Les libéraux mènent le bal avec 37 % des intentions de vote (l’article de Capitales Médias écrit 37,5 %, mais le graphique de iPolitics arrondit ce chiffre à la baisse). Selon Mainstreet, le Parti libéral du Canada (PLC) domine ses rivaux dans les provinces de l’est du pays — les provinces de l’Atlantique, le Québec et l’Ontario — alors que les conservateurs sont en tête dans les Prairies, l’Alberta et la Colombie-Britannique. Au pays, le Parti conservateur du Canada (PCC) récolte 34 %, des appuis stables depuis le dernier coup de sonde de Mainstreet à la fin juillet.

Le chiffre certainement le plus étonnant de ce sondage est celui du NPD : seulement 8 % au Canada — si de tels appuis devaient s’avérer dans les boîtes de scrutin le 21 octobre, ils seraient catastrophiques pour la formation de Jagmeet Singh. Le NDP n’aurait potentiellement plus de représentation dans l’Atlantique et au Québec, et toutes les circonscriptions ontariennes jadis facilement acquises pour le NDP seraient en danger.
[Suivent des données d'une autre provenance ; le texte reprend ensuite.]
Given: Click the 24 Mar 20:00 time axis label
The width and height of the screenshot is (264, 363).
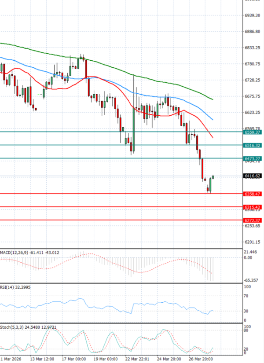Looking at the screenshot, I should coord(170,359).
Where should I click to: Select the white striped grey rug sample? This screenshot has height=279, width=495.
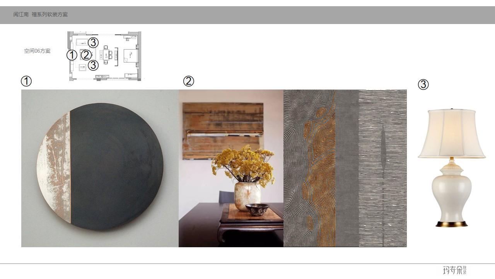click(382, 169)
Néanmoins, il est important de souligner que les sondages ne s’accordent pas quant aux appuis du NDP au pays. Seulement depuis le mois d’août, les sondages des firmes canadiennes ont mesuré des appuis aussi bas que 7 % (EKOS) et aussi haut que 17 % (Abacus Data) et 18 % (Ipsos). La semaine dernière, Léger mesurait le NPD à 12 % au pays. (Consultez la liste complète ici.)
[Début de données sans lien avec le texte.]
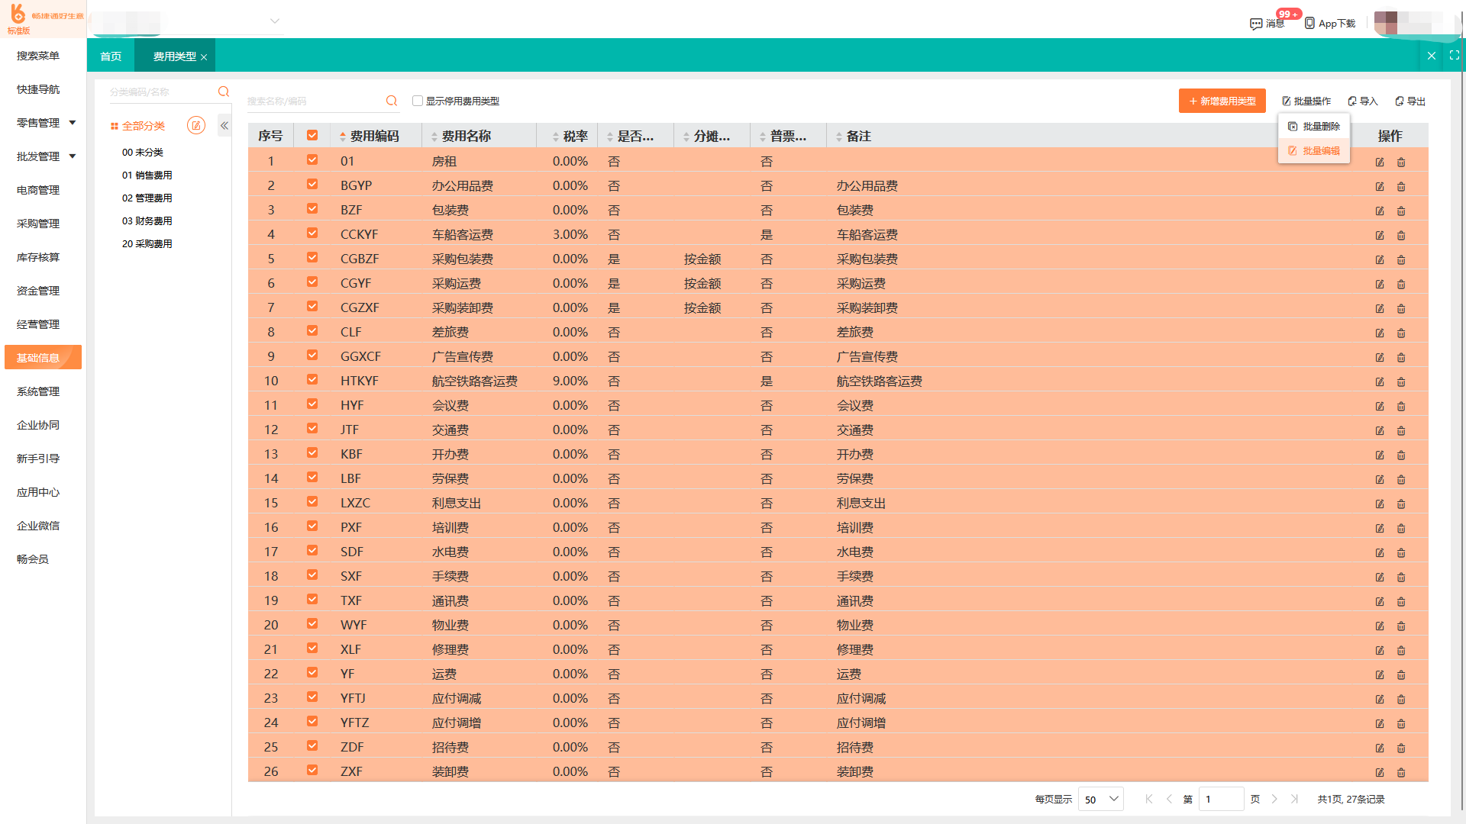Image resolution: width=1466 pixels, height=824 pixels.
Task: Check the checkbox for row 4 CCKYF
Action: click(311, 233)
Voici tous les sondages fédéraux de firmes professionnelles depuis la fin de 2018 :

Nous observons donc un resserrement des intentions de vote entre les libéraux et conservateurs dans les dernières semaines de l’été. De son côté, le NPD ne semble pas en voie de reprendre le terrain perdu depuis 2015 — mais avec la campagne qui s’amorce et le premier débat des chefs ce jeudi, les attentes envers Jagmeet Singh sont-elles si basses qu’il ne peut que nous surprendre ? Cela reste à voir.

Au Québec, les chiffres de Mainstreet sont alignés avec les tendances actuelles, plaçant les libéraux en tête de peloton :
À 40 % au Québec, les libéraux remporteraient plusieurs des circonscriptions néodémocrates en jeu cet automne. Notons que les firmes Nanos et Mainstreet sont celles qui accordent au PLC 40 % et plus au Québec. D’autres sondages mesurent plutôt entre 34 % (Léger) et 38 % (Angus Reid) pour les libéraux au Québec.

Les chiffres demeurent généralement stables pour le Bloc québécois. Alors que Léger mesurait des appuis de 20 % au Bloc la semaine dernière, d’autres firmes ont publié des appuis allant de 14 % (Ipsos) à 24 % (EKOS)… d’où l’importance de considérer plusieurs sources de sondage — particulièrement pour les sous-échantillons régionaux.

Avec l’élection générale qui devrait être déclenchée sous peu, nous nous attendons à une petite avalanche de données dans les prochains jours. Des projections complètes du modèle fédéral Qc125 seront publiées régulièrement dans L’actualité au cours de la campagne.